Question

If $$\mathbf{r}(t)=\sin 2 t \mathbf{i}+\cosh t \mathbf{j}$$ and $$h(t)=\ln (3 t-2),$$ find $$D_{f}[h(t) \mathbf{r}(t)]$$

Answer

**step1 Understand the Differentiation Rule**

The problem asks us to find the derivative of a product of a scalar function, $$h(t)$$, and a vector function, $$\mathbf{r}(t)$$. To do this, we use the product rule for differentiation, which is similar to the product rule for two scalar functions. If $$f(t)$$ is a scalar function and $$\mathbf{g}(t)$$ is a vector function, the derivative of their product is given by the formula:

$$\frac{d}{dt}[f(t)\mathbf{g}(t)] = f'(t)\mathbf{g}(t) + f(t)\mathbf{g}'(t)$$

In our problem, $$f(t)$$ corresponds to $$h(t)$$ and $$\mathbf{g}(t)$$ corresponds to $$\mathbf{r}(t)$$. So, we need to find the derivative of $$h(t)$$ (denoted as $$h'(t)$$) and the derivative of $$\mathbf{r}(t)$$ (denoted as $$\mathbf{r}'(t)$$).

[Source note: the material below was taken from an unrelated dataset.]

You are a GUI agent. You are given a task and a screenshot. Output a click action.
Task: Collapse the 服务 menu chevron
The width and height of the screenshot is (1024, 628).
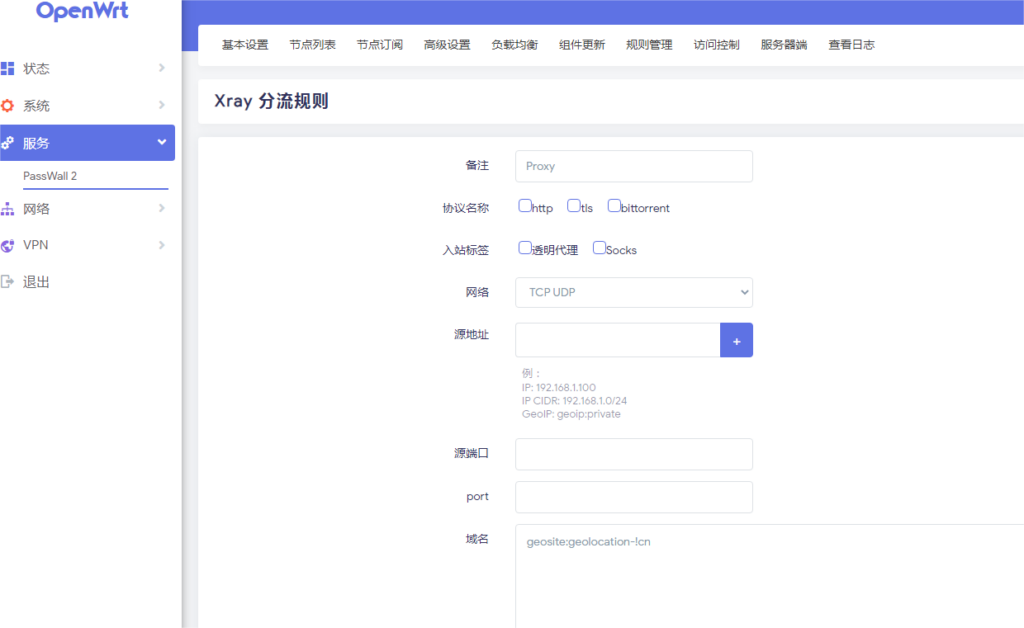tap(162, 143)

**step2 Differentiate the Scalar Function $$h(t)$$**

First, we find the derivative of the scalar function $$h(t)$$. The function is $$h(t)=\ln (3 t-2)$$. We will use the chain rule for differentiation, which states that the derivative of $$\ln(u)$$ is $$\frac{1}{u} \cdot \frac{du}{dt}$$.

$$h(t) = \ln(3t-2)$$

Here, $$u = 3t-2$$. The derivative of $$u$$ with respect to $$t$$ is $$\frac{du}{dt} = \frac{d}{dt}(3t-2) = 3$$.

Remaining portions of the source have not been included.